Exact output of all the records is required.

THE INPUT:

.....

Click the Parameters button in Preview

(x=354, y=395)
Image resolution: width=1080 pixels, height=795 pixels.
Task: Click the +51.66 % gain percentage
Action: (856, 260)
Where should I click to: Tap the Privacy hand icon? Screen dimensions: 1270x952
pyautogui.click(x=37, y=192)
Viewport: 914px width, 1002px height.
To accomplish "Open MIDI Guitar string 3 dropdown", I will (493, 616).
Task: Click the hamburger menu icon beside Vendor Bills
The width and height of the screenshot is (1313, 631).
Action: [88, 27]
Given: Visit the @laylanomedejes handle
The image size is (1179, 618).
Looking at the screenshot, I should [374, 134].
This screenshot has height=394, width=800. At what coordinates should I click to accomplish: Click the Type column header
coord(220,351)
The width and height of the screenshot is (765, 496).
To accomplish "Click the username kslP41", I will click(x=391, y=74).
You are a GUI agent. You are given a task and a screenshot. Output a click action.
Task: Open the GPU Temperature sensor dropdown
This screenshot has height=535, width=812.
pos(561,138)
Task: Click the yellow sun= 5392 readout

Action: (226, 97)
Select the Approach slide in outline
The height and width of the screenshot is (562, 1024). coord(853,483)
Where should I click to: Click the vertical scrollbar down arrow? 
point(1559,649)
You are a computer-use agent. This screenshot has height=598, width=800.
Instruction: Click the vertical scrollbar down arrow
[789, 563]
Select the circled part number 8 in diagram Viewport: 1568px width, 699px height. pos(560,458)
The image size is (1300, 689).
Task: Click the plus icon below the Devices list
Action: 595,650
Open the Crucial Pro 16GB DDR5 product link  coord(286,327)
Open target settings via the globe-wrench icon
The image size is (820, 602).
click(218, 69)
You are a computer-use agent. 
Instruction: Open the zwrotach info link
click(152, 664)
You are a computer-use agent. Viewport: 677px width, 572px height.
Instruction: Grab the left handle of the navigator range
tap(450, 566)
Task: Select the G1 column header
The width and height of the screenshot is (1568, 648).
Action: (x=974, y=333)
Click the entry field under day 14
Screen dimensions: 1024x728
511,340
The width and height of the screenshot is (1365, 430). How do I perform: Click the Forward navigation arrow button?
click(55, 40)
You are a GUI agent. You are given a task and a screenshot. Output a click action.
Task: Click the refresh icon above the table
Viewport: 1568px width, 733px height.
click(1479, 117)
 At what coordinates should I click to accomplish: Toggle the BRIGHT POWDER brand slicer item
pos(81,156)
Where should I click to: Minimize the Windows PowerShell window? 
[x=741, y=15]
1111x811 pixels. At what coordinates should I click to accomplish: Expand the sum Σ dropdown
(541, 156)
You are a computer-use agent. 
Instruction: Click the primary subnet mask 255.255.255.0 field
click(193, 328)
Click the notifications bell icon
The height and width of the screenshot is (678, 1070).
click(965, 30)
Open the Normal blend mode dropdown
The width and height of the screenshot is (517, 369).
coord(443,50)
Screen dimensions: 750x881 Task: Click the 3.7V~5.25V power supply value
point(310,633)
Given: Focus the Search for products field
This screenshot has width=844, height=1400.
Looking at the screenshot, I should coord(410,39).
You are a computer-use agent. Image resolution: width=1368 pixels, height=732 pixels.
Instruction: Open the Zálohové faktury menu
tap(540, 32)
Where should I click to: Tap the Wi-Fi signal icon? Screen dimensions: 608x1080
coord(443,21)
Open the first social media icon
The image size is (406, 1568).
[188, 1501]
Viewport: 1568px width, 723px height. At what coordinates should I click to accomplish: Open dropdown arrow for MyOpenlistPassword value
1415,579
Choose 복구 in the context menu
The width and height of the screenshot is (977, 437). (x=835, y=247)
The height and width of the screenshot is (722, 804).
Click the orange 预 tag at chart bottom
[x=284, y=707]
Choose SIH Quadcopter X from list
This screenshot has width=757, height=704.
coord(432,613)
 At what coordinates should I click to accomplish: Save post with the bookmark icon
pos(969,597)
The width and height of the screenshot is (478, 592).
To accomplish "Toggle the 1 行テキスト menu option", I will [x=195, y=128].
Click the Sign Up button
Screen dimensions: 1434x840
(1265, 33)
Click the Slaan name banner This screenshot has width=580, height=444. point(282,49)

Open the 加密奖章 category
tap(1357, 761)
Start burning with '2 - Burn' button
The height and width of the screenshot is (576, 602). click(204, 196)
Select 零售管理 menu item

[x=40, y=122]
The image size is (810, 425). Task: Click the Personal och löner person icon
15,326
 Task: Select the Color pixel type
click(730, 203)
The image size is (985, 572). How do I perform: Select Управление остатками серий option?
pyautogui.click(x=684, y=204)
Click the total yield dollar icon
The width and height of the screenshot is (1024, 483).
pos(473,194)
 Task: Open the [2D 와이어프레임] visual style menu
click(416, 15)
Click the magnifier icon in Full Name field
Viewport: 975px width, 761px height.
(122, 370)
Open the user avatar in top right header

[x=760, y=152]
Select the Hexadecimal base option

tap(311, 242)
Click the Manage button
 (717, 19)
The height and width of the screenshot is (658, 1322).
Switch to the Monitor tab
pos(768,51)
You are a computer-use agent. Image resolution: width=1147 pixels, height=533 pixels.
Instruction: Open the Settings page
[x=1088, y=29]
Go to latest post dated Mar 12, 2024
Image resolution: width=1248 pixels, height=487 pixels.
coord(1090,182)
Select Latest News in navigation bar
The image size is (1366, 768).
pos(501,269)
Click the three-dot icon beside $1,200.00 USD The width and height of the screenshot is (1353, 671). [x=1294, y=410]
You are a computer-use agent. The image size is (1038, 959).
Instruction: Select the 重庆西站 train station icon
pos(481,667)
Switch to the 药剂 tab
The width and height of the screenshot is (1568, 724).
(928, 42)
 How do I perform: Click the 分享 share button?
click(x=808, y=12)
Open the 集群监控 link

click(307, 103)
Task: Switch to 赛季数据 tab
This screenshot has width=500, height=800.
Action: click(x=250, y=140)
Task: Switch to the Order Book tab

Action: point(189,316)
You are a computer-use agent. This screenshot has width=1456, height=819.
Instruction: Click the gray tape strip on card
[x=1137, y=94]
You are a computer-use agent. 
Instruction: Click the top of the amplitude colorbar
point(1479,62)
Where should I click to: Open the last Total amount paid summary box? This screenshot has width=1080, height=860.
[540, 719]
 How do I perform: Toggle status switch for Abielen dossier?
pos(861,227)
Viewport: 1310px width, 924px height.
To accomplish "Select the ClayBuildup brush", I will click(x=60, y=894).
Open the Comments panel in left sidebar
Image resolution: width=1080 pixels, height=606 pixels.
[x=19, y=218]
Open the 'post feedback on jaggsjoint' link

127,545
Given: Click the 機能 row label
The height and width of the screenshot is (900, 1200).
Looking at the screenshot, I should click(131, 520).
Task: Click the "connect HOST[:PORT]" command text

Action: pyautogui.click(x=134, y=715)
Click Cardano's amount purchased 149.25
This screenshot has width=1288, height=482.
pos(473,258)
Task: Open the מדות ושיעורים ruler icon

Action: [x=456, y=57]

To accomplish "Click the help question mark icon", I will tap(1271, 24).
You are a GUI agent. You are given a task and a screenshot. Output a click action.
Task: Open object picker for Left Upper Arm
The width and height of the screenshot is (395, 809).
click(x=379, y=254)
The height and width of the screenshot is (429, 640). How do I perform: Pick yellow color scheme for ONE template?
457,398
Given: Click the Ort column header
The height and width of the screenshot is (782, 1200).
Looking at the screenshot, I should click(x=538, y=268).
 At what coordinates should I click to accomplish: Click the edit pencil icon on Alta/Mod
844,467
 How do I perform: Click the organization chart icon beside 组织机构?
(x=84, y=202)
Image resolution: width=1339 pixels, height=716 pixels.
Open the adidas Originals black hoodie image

.....

SOLUTION FOR THIS EXERCISE:
Click the Parameters button in Preview

(x=354, y=395)
Image resolution: width=1080 pixels, height=795 pixels.
Task: Click the +51.66 % gain percentage
Action: (856, 260)
Where should I click to: Tap the Privacy hand icon? Screen dimensions: 1270x952
pyautogui.click(x=37, y=192)
Viewport: 914px width, 1002px height.
To accomplish "Open MIDI Guitar string 3 dropdown", I will (493, 616).
Task: Click the hamburger menu icon beside Vendor Bills
The width and height of the screenshot is (1313, 631).
Action: [88, 27]
Given: Visit the @laylanomedejes handle
The image size is (1179, 618).
Looking at the screenshot, I should [374, 134].
This screenshot has height=394, width=800. At what coordinates should I click to accomplish: Click the Type column header
coord(220,351)
The width and height of the screenshot is (765, 496).
To accomplish "Click the username kslP41", I will click(x=391, y=74).
You are a GUI agent. You are given a task and a screenshot. Output a click action.
Task: Open the GPU Temperature sensor dropdown
This screenshot has height=535, width=812.
pos(561,138)
Task: Click the yellow sun= 5392 readout

Action: (226, 97)
Select the Approach slide in outline
The height and width of the screenshot is (562, 1024). coord(853,483)
Where should I click to: Click the vertical scrollbar down arrow? 
point(1559,649)
You are a computer-use agent. This screenshot has height=598, width=800.
Instruction: Click the vertical scrollbar down arrow
[789, 563]
Select the circled part number 8 in diagram Viewport: 1568px width, 699px height. pos(560,458)
The image size is (1300, 689).
Task: Click the plus icon below the Devices list
Action: 595,650
Open the Crucial Pro 16GB DDR5 product link  coord(286,327)
Open target settings via the globe-wrench icon
The image size is (820, 602).
click(218, 69)
You are a computer-use agent. 
Instruction: Open the zwrotach info link
click(152, 664)
You are a computer-use agent. Viewport: 677px width, 572px height.
Instruction: Grab the left handle of the navigator range
tap(450, 566)
Task: Select the G1 column header
The width and height of the screenshot is (1568, 648).
Action: (x=974, y=333)
Click the entry field under day 14
Screen dimensions: 1024x728
511,340
The width and height of the screenshot is (1365, 430). How do I perform: Click the Forward navigation arrow button?
click(55, 40)
You are a GUI agent. You are given a task and a screenshot. Output a click action.
Task: Click the refresh icon above the table
Viewport: 1568px width, 733px height.
click(1479, 117)
 At what coordinates should I click to accomplish: Toggle the BRIGHT POWDER brand slicer item
pos(81,156)
Where should I click to: Minimize the Windows PowerShell window? 
[x=741, y=15]
1111x811 pixels. At what coordinates should I click to accomplish: Expand the sum Σ dropdown
(541, 156)
You are a computer-use agent. 
Instruction: Click the primary subnet mask 255.255.255.0 field
click(193, 328)
Click the notifications bell icon
The height and width of the screenshot is (678, 1070).
click(965, 30)
Open the Normal blend mode dropdown
The width and height of the screenshot is (517, 369).
coord(443,50)
Screen dimensions: 750x881 Task: Click the 3.7V~5.25V power supply value
point(310,633)
Given: Focus the Search for products field
This screenshot has width=844, height=1400.
Looking at the screenshot, I should coord(410,39).
You are a computer-use agent. Image resolution: width=1368 pixels, height=732 pixels.
Instruction: Open the Zálohové faktury menu
tap(540, 32)
Where should I click to: Tap the Wi-Fi signal icon? Screen dimensions: 608x1080
coord(443,21)
Open the first social media icon
The image size is (406, 1568).
[188, 1501]
Viewport: 1568px width, 723px height. At what coordinates should I click to accomplish: Open dropdown arrow for MyOpenlistPassword value
1415,579
Choose 복구 in the context menu
The width and height of the screenshot is (977, 437). (x=835, y=247)
The height and width of the screenshot is (722, 804).
Click the orange 预 tag at chart bottom
[x=284, y=707]
Choose SIH Quadcopter X from list
This screenshot has width=757, height=704.
coord(432,613)
 At what coordinates should I click to accomplish: Save post with the bookmark icon
pos(969,597)
The width and height of the screenshot is (478, 592).
To accomplish "Toggle the 1 行テキスト menu option", I will [x=195, y=128].
Click the Sign Up button
Screen dimensions: 1434x840
(1265, 33)
Click the Slaan name banner This screenshot has width=580, height=444. point(282,49)

Open the 加密奖章 category
tap(1357, 761)
Start burning with '2 - Burn' button
The height and width of the screenshot is (576, 602). click(204, 196)
Select 零售管理 menu item

[x=40, y=122]
The image size is (810, 425). Task: Click the Personal och löner person icon
15,326
 Task: Select the Color pixel type
click(730, 203)
The image size is (985, 572). How do I perform: Select Управление остатками серий option?
pyautogui.click(x=684, y=204)
Click the total yield dollar icon
The width and height of the screenshot is (1024, 483).
pos(473,194)
 Task: Open the [2D 와이어프레임] visual style menu
click(416, 15)
Click the magnifier icon in Full Name field
Viewport: 975px width, 761px height.
(122, 370)
Open the user avatar in top right header

[x=760, y=152]
Select the Hexadecimal base option

tap(311, 242)
Click the Manage button
 (717, 19)
The height and width of the screenshot is (658, 1322).
Switch to the Monitor tab
pos(768,51)
You are a computer-use agent. Image resolution: width=1147 pixels, height=533 pixels.
Instruction: Open the Settings page
[x=1088, y=29]
Go to latest post dated Mar 12, 2024
Image resolution: width=1248 pixels, height=487 pixels.
coord(1090,182)
Select Latest News in navigation bar
The image size is (1366, 768).
pos(501,269)
Click the three-dot icon beside $1,200.00 USD The width and height of the screenshot is (1353, 671). [x=1294, y=410]
You are a computer-use agent. The image size is (1038, 959).
Instruction: Select the 重庆西站 train station icon
pos(481,667)
Switch to the 药剂 tab
The width and height of the screenshot is (1568, 724).
(928, 42)
 How do I perform: Click the 分享 share button?
click(x=808, y=12)
Open the 集群监控 link

click(307, 103)
Task: Switch to 赛季数据 tab
This screenshot has width=500, height=800.
Action: click(x=250, y=140)
Task: Switch to the Order Book tab

Action: point(189,316)
You are a computer-use agent. This screenshot has width=1456, height=819.
Instruction: Click the gray tape strip on card
[x=1137, y=94]
You are a computer-use agent. 
Instruction: Click the top of the amplitude colorbar
point(1479,62)
Where should I click to: Open the last Total amount paid summary box? This screenshot has width=1080, height=860.
[540, 719]
 How do I perform: Toggle status switch for Abielen dossier?
pos(861,227)
Viewport: 1310px width, 924px height.
To accomplish "Select the ClayBuildup brush", I will click(x=60, y=894).
Open the Comments panel in left sidebar
Image resolution: width=1080 pixels, height=606 pixels.
[x=19, y=218]
Open the 'post feedback on jaggsjoint' link

127,545
Given: Click the 機能 row label
The height and width of the screenshot is (900, 1200).
Looking at the screenshot, I should click(131, 520).
Task: Click the "connect HOST[:PORT]" command text

Action: pyautogui.click(x=134, y=715)
Click Cardano's amount purchased 149.25
This screenshot has width=1288, height=482.
pos(473,258)
Task: Open the מדות ושיעורים ruler icon

Action: [x=456, y=57]

To accomplish "Click the help question mark icon", I will tap(1271, 24).
You are a GUI agent. You are given a task and a screenshot. Output a click action.
Task: Open object picker for Left Upper Arm
The width and height of the screenshot is (395, 809).
click(x=379, y=254)
The height and width of the screenshot is (429, 640). How do I perform: Pick yellow color scheme for ONE template?
457,398
Given: Click the Ort column header
The height and width of the screenshot is (782, 1200).
Looking at the screenshot, I should click(x=538, y=268).
 At what coordinates should I click to accomplish: Click the edit pencil icon on Alta/Mod
844,467
 How do I perform: Click the organization chart icon beside 组织机构?
(x=84, y=202)
Image resolution: width=1339 pixels, height=716 pixels.
Open the adidas Originals black hoodie image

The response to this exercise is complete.